Avec la réouverture ce lundi des cinémas, distributeurs et exploitants vont tenter, malgré les contraintes sanitaires, de résorber leurs pertes tout en renouant avec le public. La pénurie de blockbusters pourrait favoriser les indépendants.
Personne n’a été laissé sur le bord de la route. La totalité des quelque 5 900 salles de cinéma du territoire, réparties entre près de 2 000 enseignes, rouvriront tôt ou tard, à l’issue de leur mise en sommeil de 99 jours, se réjouit le président de la Fédération nationale des cinémas (FNCF), Richard Patry. Distributeurs et exploitants veulent croire que le sinistre qui ne les a pas emportés peut enfin être évoqué au passé : le premier jour du reste du déconfinement commence pour eux ce lundi 22 juin. «Malgré notre euphorie à rouvrir, il y a une inquiétude massive, reconnaît Patry, car tout le monde sait que le plus dur est à venir. 100 % des salles qui rouvrent pourront-elles tenir le choc des mois qui viennent ?» D’autant que le volume de charges qui incombe aux exploitants se trouve accru par la mise en place des mesures barrières. Initialement contraintes de ne rouvrir qu’à 50% de leurs capacités habituelles, les salles ont finalement reçu l’autorisation in extremis d’aller au delà de cette demi-jauge, apprenait-on dimanche matin de la bouche de Franck Riester sur Europe 1. Pour montrer quels films à l’affiche ? D’abord ceux dont la carrière fut fauchée en plein vol, que les cinémas se font le devoir de ressortir : ainsi du drame tunisien Un fils, ou des films à fort potentiel populaire (et dotés d’enjeux financiers à l’avenant) De Gaulle et la Bonne Epouse.
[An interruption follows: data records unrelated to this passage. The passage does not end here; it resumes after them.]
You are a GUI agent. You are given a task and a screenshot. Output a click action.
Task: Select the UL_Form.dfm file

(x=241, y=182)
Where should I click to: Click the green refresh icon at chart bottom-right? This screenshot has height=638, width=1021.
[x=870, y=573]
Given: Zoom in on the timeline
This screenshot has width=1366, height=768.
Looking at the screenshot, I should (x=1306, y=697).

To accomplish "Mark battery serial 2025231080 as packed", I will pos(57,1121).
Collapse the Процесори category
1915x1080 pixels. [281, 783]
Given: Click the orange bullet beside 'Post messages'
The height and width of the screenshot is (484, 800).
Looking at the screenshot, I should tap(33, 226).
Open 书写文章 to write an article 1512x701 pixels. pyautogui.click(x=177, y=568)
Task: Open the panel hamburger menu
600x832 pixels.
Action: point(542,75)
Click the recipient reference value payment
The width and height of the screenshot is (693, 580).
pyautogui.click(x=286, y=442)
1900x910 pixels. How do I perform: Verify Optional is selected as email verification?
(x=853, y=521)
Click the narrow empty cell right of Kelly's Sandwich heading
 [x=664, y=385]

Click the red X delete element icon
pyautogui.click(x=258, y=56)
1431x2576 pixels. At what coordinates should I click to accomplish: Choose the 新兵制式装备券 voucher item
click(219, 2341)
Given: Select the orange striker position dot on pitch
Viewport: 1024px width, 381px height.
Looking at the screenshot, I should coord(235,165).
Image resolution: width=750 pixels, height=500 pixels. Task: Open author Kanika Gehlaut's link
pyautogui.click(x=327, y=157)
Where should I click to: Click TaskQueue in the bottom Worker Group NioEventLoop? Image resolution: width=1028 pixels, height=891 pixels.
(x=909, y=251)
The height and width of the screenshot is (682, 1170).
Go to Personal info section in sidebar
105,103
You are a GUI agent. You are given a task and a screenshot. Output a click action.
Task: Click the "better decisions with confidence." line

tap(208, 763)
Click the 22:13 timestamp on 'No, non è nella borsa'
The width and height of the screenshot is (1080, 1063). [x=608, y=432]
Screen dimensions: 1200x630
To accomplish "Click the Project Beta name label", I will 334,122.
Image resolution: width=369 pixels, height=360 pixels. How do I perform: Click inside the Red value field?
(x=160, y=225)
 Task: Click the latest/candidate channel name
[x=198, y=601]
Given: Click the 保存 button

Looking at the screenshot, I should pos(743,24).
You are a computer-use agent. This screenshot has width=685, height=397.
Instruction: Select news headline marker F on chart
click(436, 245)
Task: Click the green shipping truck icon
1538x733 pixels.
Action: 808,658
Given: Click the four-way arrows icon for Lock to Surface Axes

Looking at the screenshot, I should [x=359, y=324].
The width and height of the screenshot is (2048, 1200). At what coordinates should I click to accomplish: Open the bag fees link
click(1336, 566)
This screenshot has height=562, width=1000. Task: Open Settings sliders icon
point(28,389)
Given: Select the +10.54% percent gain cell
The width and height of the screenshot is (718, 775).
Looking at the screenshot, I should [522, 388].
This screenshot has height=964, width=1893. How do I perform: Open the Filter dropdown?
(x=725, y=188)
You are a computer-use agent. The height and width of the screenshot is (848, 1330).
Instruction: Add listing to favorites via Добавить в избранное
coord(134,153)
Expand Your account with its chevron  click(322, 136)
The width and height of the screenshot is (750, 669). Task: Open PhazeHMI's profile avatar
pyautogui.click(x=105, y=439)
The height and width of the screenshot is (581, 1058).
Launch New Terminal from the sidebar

Mais également des nouveautés : au rayon frais de ce lundi 22 juin figurera par exemple le drame allemand Benni de Nora Fingscheidt, ainsi que Filles de joie avec Sara Forestier et Noémie Lvovsky (lire critiques pages suivantes).
"Période laboratoire"
Les distributeurs ont pris acte d’un nouveau paradigme : accéder le plus généreusement possible aux demandes des exploitants afin de garnir au mieux les affiches. Pour compenser le handicap (finalement levé) de salles aux jauges diminuées, KMBO sortira Filles de joie sur environ 250 écrans, soit le double de ce qui était prévu initialement. «On a joué la carte de la solidarité avec les exploitants et on a maintenu toutes les sorties estivales que l’on pouvait, affirme le distributeur Grégoire Marchal. La Forêt de mon père au 8 juillet, notre thriller allemand Lands of Murders le 29 juillet, le film d’animation pour enfants Dreams le 5 août.»
L’incertitude qui pèse sur la période dissuade toutefois de fixer à ces sorties des objectifs chiffrés. «Si Filles de joie fait 100 000 entrées, je serai très content», estime prudemment Marchal, tandis que son confrère Eric Jolivat, qui sort ce lundi le beau film péruvien Canción sin nombre (lire critique page 27) sur une quarantaine d’écrans, s’avoue incapable d’estimer son potentiel. «On trouve en tout cas que c’est un vrai film de cinéphile adapté à la reprise, car il faut absolument découvrir sa beauté plastique sur grand écran. On se dit qu’on verra bien.» Toutes les sociétés ne sont pas prêtes à jouer leur va-tout cet été. S’y sont d’abord aventurées celles qui peuvent se targuer de films à belles têtes d’affiche, ainsi la comédie Tout simplement noir, buddy movie estival au casting all stars (Fary, JoeyStarr, Ramzy Bedia, Eric Judor, Fabrice Eboué, Lilian Thuram…) est attendu le 8 juillet et pourrait bénéficier du terrain dégagé du côté des teen movies et autres locomotives américaines du box-office qui, en d’autres circonstances, lui auraient fait de l’ombre.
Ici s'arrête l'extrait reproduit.